Happy Heart Dance Party!

Photo credits Monstera Production, Pexels

As soon as I started teaching yoga, I got into the habit of beginning our sessions with a 10-minute dance routine. Sometimes we do this every week, sometimes every couple of weeks. I'm convinced that incorporating a short cardio routine several times a week can significantly benefit our health, especially since we often don’t take the time to do it outside of yoga class.

There's an abundance of research from the past several decades showing that regular cardiovascular exercise can help improve heart health, boost mood, enhance sleep quality, and support weight management. According to the Mayo Clinic, aerobic exercise may also reduce the risk of, or help manage, chronic diseases such as diabetes, hypertension, and certain cancers.

Additionally, exercise activates your immune system in a beneficial way, potentially leaving you less susceptible to viral illnesses like colds and the flu.

A consistent cardio routine can strengthen your heart. A stronger heart doesn't need to beat as fast and pumps blood more efficiently, improving blood flow to all parts of your body. By integrating these short cardio sessions into our yoga practice, we’re making a positive impact on our overall health and well-being.

How Long Should You Exercise?

The minimum length of a cardio routine to achieve benefits can be surprisingly short. Research indicates that even 10 minutes of moderate to vigorous exercise can be beneficial if performed regularly. The key factors include:

  1. Frequency: Aim for at least 150 minutes of moderate-intensity or 75 minutes of vigorous-intensity cardio per week, spread over several days. This can be broken down into sessions as short as 10 minutes each.

  2. Consistency: Regularity is crucial. Short, frequent sessions can be more manageable and sustainable, leading to better long-term commitment compared to longer, less frequent workouts.

Examples of short cardio routines include brisk walking, jogging, cycling, jumping rope, or bodyweight exercises like burpees and jumping jacks. The focus should be on maintaining a pace that elevates your heart rate and keeps it elevated for the duration of the exercise. Remember to start slow and finish with a cool-down to gradually bring your heart rate and breathing patterns back to normal.
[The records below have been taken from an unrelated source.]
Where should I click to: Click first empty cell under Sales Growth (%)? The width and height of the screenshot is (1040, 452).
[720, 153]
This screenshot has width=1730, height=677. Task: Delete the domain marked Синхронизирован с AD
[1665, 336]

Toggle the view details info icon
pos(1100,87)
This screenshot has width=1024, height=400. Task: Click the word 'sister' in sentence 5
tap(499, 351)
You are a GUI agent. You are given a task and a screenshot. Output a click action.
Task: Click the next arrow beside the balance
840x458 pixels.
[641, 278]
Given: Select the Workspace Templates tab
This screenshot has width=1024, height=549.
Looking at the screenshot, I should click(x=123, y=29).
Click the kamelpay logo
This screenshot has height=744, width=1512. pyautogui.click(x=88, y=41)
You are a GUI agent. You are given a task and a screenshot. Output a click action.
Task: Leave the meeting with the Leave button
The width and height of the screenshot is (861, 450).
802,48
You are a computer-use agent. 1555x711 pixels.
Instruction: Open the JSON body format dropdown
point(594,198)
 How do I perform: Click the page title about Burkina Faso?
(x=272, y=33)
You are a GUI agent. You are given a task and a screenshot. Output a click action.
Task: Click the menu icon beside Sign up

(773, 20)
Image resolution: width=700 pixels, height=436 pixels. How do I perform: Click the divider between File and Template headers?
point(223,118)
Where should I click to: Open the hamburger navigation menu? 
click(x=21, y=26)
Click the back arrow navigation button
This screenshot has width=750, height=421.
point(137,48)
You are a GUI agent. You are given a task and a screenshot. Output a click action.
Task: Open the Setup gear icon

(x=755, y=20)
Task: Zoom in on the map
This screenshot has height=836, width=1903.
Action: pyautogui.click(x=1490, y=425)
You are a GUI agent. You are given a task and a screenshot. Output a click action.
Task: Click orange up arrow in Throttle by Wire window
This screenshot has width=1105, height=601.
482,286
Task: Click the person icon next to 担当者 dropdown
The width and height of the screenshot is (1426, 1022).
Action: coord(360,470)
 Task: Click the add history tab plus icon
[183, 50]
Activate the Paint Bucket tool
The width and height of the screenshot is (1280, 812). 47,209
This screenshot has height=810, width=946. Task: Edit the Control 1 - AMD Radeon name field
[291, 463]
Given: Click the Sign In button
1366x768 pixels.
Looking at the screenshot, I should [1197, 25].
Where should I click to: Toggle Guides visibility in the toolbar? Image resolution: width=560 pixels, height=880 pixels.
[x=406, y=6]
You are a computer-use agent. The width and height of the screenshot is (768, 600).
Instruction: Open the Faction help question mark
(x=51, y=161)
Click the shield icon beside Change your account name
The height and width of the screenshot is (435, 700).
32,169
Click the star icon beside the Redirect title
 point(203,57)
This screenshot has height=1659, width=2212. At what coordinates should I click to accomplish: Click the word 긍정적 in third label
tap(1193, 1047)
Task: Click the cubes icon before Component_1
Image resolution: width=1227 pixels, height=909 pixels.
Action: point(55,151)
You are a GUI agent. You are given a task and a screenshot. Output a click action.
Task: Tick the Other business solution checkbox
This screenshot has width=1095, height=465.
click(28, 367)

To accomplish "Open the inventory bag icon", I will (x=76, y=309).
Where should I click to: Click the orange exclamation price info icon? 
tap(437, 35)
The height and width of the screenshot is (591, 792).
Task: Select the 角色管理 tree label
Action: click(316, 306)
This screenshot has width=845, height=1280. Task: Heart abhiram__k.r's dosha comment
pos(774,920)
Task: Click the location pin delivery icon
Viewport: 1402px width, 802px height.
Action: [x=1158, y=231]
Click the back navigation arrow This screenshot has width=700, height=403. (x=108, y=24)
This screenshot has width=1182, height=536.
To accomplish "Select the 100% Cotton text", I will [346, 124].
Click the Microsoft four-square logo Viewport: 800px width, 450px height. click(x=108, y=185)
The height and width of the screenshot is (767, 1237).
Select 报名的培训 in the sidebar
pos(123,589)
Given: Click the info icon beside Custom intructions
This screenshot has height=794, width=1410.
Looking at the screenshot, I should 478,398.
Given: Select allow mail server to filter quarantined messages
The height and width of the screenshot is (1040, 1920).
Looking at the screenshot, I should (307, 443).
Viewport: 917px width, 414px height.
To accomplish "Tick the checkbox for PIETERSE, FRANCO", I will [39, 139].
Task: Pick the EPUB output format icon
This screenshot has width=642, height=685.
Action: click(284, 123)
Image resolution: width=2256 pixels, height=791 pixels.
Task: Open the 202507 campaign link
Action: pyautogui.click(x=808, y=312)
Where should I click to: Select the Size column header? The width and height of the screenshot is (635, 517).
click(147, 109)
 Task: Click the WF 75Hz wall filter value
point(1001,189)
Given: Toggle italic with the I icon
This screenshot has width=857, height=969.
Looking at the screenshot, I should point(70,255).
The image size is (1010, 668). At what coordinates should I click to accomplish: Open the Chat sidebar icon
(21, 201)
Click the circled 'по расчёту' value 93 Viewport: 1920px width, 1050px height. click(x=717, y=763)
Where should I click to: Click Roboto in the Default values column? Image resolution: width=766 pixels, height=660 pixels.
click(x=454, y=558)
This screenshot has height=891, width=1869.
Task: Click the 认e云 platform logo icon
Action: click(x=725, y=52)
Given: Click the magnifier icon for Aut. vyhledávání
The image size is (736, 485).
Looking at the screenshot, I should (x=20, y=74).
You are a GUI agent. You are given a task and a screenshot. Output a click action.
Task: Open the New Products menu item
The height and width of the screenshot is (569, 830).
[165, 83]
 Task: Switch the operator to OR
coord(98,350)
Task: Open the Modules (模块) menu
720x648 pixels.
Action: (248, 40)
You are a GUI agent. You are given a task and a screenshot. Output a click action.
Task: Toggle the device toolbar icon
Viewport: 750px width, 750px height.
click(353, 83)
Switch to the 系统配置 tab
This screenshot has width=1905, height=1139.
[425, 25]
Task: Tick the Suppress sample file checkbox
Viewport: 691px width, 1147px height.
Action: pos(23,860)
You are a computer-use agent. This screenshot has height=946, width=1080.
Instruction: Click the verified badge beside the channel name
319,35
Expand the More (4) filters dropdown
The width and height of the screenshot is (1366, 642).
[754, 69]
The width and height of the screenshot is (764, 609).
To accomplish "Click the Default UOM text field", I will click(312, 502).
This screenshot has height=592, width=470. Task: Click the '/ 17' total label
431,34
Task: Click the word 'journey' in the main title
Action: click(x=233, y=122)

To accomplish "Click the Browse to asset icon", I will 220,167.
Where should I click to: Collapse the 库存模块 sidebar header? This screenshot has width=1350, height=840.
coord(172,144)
My favorite aerobic workouts are walking outside whenever possible and dancing to a YouTube video, which I’ve been doing 3 to 4 times a week as soon as I get up at 6 am MST. If you’d like to join me, just holler, and we can connect to support each other.

Here’s the fun routine we did together on July 3, 2024: Happy Heart Dance Party!

Thank you, my friends, for your inspiration as I plan these fun sections for us all and for supporting my journey. It’s so much easier when we do this together, and I can’t thank you enough.